Instructions for the task — Please copy the entries below word for word.

***

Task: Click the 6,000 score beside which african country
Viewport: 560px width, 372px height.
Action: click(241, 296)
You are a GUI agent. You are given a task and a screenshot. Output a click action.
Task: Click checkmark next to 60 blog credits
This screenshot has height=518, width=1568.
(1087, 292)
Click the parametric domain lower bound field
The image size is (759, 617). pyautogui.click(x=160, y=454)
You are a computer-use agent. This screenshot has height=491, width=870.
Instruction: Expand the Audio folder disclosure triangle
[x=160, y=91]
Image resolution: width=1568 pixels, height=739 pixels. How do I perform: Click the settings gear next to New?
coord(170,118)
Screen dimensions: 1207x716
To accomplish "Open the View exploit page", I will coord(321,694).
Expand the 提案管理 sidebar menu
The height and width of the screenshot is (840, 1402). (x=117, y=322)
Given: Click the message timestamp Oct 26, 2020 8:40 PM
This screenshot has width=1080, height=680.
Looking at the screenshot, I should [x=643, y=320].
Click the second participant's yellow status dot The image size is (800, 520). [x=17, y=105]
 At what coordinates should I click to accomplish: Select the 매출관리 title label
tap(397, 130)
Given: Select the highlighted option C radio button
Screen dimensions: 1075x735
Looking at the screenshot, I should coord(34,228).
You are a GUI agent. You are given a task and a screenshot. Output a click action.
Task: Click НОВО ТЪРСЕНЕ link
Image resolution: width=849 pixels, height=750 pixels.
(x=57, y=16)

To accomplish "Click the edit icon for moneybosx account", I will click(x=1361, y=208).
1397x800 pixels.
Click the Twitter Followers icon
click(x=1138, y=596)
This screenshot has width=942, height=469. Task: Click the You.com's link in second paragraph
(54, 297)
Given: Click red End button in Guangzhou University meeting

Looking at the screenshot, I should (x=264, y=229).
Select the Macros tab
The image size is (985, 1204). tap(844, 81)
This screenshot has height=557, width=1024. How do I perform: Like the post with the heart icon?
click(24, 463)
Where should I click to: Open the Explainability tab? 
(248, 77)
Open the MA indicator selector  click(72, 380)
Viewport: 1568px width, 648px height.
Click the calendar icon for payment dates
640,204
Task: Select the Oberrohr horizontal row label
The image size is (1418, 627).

***

Written reply —
Task: Click the 6,000 score beside which african country
Viewport: 560px width, 372px height.
Action: click(241, 296)
You are a GUI agent. You are given a task and a screenshot. Output a click action.
Task: Click checkmark next to 60 blog credits
This screenshot has height=518, width=1568.
(1087, 292)
Click the parametric domain lower bound field
The image size is (759, 617). pyautogui.click(x=160, y=454)
You are a computer-use agent. This screenshot has height=491, width=870.
Instruction: Expand the Audio folder disclosure triangle
[x=160, y=91]
Image resolution: width=1568 pixels, height=739 pixels. How do I perform: Click the settings gear next to New?
coord(170,118)
Screen dimensions: 1207x716
To accomplish "Open the View exploit page", I will coord(321,694).
Expand the 提案管理 sidebar menu
The height and width of the screenshot is (840, 1402). (x=117, y=322)
Given: Click the message timestamp Oct 26, 2020 8:40 PM
This screenshot has width=1080, height=680.
Looking at the screenshot, I should [x=643, y=320].
Click the second participant's yellow status dot The image size is (800, 520). [x=17, y=105]
 At what coordinates should I click to accomplish: Select the 매출관리 title label
tap(397, 130)
Given: Select the highlighted option C radio button
Screen dimensions: 1075x735
Looking at the screenshot, I should coord(34,228).
You are a GUI agent. You are given a task and a screenshot. Output a click action.
Task: Click НОВО ТЪРСЕНЕ link
Image resolution: width=849 pixels, height=750 pixels.
(x=57, y=16)

To accomplish "Click the edit icon for moneybosx account", I will click(x=1361, y=208).
1397x800 pixels.
Click the Twitter Followers icon
click(x=1138, y=596)
This screenshot has width=942, height=469. Task: Click the You.com's link in second paragraph
(54, 297)
Given: Click red End button in Guangzhou University meeting

Looking at the screenshot, I should (x=264, y=229).
Select the Macros tab
The image size is (985, 1204). tap(844, 81)
This screenshot has height=557, width=1024. How do I perform: Like the post with the heart icon?
click(24, 463)
Where should I click to: Open the Explainability tab? 
(248, 77)
Open the MA indicator selector  click(72, 380)
Viewport: 1568px width, 648px height.
Click the calendar icon for payment dates
640,204
Task: Select the Oberrohr horizontal row label
The image size is (1418, 627).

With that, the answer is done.